INSTRUCTIONS TO FOLLOW: Go through the lines below and retype each one exactly.

[Dataset records]
------------
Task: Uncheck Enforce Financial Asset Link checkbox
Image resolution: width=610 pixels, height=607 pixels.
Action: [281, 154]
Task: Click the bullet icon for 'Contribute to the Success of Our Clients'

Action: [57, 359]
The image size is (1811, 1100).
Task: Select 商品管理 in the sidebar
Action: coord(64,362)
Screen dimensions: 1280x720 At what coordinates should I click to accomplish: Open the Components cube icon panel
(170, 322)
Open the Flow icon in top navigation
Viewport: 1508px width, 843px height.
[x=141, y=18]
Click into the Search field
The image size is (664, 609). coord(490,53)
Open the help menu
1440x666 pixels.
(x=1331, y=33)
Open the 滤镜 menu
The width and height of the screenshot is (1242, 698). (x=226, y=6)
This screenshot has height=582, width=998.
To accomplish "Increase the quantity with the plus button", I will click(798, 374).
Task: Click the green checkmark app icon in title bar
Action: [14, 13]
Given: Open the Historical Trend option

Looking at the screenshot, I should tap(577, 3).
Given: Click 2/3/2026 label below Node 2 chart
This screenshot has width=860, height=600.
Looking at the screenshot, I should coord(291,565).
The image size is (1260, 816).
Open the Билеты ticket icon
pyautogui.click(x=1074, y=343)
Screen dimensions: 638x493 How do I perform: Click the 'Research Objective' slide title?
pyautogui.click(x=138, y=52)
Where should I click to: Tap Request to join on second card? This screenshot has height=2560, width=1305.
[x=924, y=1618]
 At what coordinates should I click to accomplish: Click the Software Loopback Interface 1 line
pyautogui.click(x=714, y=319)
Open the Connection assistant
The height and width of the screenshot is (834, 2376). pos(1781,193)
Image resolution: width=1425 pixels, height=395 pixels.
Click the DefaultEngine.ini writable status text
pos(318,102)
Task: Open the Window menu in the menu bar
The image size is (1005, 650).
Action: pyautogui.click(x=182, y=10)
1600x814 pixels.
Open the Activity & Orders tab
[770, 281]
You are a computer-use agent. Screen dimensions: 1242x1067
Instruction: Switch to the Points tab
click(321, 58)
------------
COMPLETED TASK:
Task: Uncheck Enforce Financial Asset Link checkbox
Image resolution: width=610 pixels, height=607 pixels.
Action: [281, 154]
Task: Click the bullet icon for 'Contribute to the Success of Our Clients'

Action: [57, 359]
The image size is (1811, 1100).
Task: Select 商品管理 in the sidebar
Action: coord(64,362)
Screen dimensions: 1280x720 At what coordinates should I click to accomplish: Open the Components cube icon panel
(170, 322)
Open the Flow icon in top navigation
Viewport: 1508px width, 843px height.
[x=141, y=18]
Click into the Search field
The image size is (664, 609). coord(490,53)
Open the help menu
1440x666 pixels.
(x=1331, y=33)
Open the 滤镜 menu
The width and height of the screenshot is (1242, 698). (x=226, y=6)
This screenshot has height=582, width=998.
To accomplish "Increase the quantity with the plus button", I will click(798, 374).
Task: Click the green checkmark app icon in title bar
Action: [14, 13]
Given: Open the Historical Trend option

Looking at the screenshot, I should tap(577, 3).
Given: Click 2/3/2026 label below Node 2 chart
This screenshot has width=860, height=600.
Looking at the screenshot, I should coord(291,565).
The image size is (1260, 816).
Open the Билеты ticket icon
pyautogui.click(x=1074, y=343)
Screen dimensions: 638x493 How do I perform: Click the 'Research Objective' slide title?
pyautogui.click(x=138, y=52)
Where should I click to: Tap Request to join on second card? This screenshot has height=2560, width=1305.
[x=924, y=1618]
 At what coordinates should I click to accomplish: Click the Software Loopback Interface 1 line
pyautogui.click(x=714, y=319)
Open the Connection assistant
The height and width of the screenshot is (834, 2376). pos(1781,193)
Image resolution: width=1425 pixels, height=395 pixels.
Click the DefaultEngine.ini writable status text
pos(318,102)
Task: Open the Window menu in the menu bar
The image size is (1005, 650).
Action: pyautogui.click(x=182, y=10)
1600x814 pixels.
Open the Activity & Orders tab
[770, 281]
You are a computer-use agent. Screen dimensions: 1242x1067
Instruction: Switch to the Points tab
click(321, 58)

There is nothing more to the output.